If you're using tags in your localization project, the first advanced option you'll find in the Automatic Translation page is I want translations for the strings tagged with. You can use this option to machine translate just a specific group of strings.
For Google and Azure AI Translator, the Automatic Translation feature supports the option Format, which can be set either to Plain text or HTML (recommended for strings containing HTML tags, because it can better preserve the tags during translation). By default, the Format option is set to Plain Text.
For DeepL, the Automatic Translation feature supports the options Tag Handling, Split Sentences, Preserve Formatting and Formality.
Tag Handling tells the machine translation engine what kind of tags to take into consideration. The options are None, HTML and XML. By default, the Tag Handling is set to None.

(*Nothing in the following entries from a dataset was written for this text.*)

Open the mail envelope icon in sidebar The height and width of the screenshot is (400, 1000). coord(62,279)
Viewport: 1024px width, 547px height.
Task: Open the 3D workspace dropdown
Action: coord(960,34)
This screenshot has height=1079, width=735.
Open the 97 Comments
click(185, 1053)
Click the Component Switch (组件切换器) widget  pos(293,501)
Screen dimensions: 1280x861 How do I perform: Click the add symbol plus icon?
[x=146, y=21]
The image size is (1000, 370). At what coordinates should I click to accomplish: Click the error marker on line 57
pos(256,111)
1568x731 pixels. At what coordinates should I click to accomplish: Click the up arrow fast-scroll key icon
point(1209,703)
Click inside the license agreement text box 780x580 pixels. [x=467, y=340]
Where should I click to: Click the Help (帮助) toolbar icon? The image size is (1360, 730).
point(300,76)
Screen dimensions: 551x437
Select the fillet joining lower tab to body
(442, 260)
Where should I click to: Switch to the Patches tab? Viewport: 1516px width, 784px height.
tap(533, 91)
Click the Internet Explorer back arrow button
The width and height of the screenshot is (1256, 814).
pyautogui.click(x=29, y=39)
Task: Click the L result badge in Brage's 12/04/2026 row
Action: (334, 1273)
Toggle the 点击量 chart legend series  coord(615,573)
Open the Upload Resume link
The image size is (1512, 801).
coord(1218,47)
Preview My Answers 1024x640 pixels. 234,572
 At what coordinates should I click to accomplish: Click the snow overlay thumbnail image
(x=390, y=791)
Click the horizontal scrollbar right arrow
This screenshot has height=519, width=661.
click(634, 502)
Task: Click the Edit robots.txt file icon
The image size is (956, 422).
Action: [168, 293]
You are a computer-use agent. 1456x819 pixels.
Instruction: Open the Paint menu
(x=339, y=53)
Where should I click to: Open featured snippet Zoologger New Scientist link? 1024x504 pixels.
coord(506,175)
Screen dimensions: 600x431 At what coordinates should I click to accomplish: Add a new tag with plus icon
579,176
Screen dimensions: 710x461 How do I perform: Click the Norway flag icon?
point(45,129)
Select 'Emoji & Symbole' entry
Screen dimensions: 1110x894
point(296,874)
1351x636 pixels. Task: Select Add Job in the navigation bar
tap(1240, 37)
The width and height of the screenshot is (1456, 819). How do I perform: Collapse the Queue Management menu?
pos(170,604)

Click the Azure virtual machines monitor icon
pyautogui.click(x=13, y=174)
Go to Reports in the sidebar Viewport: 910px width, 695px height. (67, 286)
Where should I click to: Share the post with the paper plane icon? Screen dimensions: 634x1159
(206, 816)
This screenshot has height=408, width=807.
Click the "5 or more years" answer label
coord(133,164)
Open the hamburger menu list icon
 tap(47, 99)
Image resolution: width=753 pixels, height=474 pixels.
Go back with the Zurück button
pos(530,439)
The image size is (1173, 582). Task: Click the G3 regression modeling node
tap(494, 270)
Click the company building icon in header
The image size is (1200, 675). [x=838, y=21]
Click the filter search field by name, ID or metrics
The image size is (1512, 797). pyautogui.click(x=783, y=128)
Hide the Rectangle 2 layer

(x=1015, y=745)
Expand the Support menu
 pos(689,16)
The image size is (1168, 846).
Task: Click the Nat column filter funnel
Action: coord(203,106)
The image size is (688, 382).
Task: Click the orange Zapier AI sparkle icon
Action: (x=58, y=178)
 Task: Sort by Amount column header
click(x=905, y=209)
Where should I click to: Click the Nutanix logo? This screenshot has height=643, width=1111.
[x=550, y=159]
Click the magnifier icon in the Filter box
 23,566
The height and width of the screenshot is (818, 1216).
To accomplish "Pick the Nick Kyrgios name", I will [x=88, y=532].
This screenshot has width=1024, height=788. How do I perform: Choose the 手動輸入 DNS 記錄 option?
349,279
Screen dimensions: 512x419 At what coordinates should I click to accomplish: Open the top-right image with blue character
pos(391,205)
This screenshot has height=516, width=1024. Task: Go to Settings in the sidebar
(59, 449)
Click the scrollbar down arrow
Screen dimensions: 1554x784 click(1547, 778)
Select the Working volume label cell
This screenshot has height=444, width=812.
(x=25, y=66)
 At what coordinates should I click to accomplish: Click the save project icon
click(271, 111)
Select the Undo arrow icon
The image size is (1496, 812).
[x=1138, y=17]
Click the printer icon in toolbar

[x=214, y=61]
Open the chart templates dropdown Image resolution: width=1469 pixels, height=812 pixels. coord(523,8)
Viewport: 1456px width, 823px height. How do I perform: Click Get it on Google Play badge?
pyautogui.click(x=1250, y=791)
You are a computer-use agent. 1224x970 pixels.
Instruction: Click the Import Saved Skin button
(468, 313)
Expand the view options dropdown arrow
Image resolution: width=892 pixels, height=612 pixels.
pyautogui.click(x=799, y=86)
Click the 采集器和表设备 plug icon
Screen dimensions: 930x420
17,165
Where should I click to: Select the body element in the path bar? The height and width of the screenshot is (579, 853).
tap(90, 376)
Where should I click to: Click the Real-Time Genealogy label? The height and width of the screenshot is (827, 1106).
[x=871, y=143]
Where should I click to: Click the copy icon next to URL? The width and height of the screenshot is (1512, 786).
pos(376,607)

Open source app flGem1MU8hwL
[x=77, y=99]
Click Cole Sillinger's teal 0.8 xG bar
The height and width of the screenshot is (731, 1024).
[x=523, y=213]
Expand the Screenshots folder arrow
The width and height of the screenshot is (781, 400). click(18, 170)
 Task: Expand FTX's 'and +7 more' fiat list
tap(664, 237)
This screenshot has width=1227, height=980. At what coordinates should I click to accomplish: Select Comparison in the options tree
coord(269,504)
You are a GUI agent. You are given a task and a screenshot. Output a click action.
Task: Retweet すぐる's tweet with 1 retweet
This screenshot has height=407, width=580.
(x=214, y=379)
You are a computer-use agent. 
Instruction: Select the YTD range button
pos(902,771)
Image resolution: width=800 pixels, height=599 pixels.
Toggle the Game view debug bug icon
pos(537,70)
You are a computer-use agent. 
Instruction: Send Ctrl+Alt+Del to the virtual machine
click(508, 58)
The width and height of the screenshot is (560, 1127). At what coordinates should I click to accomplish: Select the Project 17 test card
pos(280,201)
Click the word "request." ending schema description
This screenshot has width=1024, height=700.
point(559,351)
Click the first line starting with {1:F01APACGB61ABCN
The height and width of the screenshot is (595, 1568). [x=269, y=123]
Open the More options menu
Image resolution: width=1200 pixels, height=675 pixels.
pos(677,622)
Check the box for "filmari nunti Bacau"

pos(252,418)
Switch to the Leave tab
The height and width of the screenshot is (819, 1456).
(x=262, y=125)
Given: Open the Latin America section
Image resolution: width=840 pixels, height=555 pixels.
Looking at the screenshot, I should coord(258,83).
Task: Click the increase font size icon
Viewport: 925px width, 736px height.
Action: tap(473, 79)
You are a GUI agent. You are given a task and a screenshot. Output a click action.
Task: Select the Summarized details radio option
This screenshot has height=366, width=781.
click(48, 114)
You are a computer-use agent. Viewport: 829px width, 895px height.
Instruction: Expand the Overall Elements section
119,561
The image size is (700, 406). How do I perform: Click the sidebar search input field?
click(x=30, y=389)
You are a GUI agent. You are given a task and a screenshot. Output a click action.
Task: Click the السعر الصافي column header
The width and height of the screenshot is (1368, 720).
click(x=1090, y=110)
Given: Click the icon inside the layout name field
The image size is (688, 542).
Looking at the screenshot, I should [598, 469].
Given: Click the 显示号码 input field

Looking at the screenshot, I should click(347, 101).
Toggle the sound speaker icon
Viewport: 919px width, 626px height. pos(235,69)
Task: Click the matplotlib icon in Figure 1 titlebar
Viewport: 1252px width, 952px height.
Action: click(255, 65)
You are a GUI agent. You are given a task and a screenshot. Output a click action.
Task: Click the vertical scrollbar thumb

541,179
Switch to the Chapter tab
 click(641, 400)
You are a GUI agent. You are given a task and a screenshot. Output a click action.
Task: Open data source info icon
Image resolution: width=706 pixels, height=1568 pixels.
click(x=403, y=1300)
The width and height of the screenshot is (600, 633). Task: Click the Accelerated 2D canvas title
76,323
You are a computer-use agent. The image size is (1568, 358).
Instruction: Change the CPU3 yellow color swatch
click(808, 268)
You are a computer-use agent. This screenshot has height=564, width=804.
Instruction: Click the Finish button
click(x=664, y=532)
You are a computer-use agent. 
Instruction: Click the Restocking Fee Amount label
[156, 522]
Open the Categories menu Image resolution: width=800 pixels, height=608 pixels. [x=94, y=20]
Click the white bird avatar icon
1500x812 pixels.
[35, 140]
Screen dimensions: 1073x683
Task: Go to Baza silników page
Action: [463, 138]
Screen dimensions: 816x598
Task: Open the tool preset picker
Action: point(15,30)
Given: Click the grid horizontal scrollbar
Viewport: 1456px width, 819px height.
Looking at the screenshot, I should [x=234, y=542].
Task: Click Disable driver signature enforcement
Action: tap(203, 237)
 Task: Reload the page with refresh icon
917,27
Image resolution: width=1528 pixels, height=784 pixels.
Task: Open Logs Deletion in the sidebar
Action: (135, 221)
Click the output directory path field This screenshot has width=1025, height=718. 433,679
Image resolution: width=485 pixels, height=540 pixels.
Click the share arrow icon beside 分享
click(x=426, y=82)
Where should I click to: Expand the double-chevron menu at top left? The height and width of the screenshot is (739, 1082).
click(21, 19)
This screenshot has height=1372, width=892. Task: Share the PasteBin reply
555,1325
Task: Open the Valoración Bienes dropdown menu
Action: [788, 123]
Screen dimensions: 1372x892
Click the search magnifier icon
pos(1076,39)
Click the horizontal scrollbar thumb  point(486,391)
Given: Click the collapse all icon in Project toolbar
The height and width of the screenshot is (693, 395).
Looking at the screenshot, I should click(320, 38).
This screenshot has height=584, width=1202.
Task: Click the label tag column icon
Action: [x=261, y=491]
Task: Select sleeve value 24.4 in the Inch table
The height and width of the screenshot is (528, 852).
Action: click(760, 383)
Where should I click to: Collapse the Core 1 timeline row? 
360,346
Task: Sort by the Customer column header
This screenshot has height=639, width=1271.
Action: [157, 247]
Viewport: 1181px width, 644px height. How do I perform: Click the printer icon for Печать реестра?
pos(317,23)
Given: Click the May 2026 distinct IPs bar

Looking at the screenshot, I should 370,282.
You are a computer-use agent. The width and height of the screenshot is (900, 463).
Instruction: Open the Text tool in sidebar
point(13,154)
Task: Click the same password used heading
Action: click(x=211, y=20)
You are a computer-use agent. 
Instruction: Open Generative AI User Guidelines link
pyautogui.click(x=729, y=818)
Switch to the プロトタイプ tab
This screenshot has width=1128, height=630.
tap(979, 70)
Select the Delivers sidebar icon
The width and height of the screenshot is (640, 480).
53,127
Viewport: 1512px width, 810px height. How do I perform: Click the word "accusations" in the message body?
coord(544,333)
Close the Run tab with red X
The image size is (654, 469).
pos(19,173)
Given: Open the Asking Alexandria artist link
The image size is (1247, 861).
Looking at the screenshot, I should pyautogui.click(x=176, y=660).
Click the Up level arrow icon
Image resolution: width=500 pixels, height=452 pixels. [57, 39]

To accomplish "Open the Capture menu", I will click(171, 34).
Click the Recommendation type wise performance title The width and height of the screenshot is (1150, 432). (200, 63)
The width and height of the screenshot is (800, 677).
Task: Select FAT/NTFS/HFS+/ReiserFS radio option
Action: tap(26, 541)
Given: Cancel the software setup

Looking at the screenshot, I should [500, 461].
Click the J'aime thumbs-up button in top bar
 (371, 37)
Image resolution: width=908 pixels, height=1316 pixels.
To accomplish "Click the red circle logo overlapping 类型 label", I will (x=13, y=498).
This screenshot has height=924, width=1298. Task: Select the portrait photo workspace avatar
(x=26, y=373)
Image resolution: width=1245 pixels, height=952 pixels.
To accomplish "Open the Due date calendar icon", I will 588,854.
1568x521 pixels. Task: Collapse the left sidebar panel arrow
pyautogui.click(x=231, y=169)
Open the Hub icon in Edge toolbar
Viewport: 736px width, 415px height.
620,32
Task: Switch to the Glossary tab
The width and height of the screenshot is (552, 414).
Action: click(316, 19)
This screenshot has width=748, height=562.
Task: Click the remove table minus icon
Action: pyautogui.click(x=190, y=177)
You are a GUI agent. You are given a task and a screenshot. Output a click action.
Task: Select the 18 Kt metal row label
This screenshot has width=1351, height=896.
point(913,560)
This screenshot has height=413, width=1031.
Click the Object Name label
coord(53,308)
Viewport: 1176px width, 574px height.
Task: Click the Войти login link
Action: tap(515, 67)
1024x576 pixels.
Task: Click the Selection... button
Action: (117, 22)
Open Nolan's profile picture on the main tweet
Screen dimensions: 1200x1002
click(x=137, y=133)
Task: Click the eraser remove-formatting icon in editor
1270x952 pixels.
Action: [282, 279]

Split Sentences tells the machine translation engine whether to split the strings into sentences or to treat each string as a single sentence. You can choose No Splitting, to have each string treated like a single sentence, Split on punctuation and on newlines or Split on punctuation only (without splitting on newlines).
By default, this option is set to Split on punctuation and on newlines.
Preserve Formatting tells the translation engine whether to respect the original formatting of the source texts or not. The formatting that's taken into consideration by this option is the punctuation and upper/lower cases at the beginning and the end of sentences. By default, this option is set to No.
Formality tells the translation engine whether to lean more toward formal language or less formal language. If you don't choose something else, the machine translation engine DeepL will use the option Default.
The Formality option is only available when selecting one of these target languages:
- German
- French
- Italian
- Spanish
- Dutch
- Polish
- Portuguese
- Portuguese (Brazil)
- Russian
If you have at least the Premium plan, you can also send a Glossary to Google, for the machine translation engine to take into account.
Good to know:
- In order for the option to appear, you need to have a Glossary set in the project's Settings
- In order for Google to use the Glossary, you need to have definitions in it for all the languages you want to translate
- The functionality works on a search and replace principle: Google uses the definitions in the Glossary to replace the corresponding Glossary terms in the translated languages
- The target language text is not adapted in any way
- The case used is the one from the Glossary definition from the target language
- The case of source language string is ignored. For example, Hello or hello will be replaced with the target language equivalent from the Glossary
- If there are multiple strings with the same text in the Glossary, only the last one added will be sent to Google
- If you want to use the credentials for Google Translate API V3 and the bucket where the Glossary will be stored, the respective credentials have to enable permissions for Google Translate and Google Storage.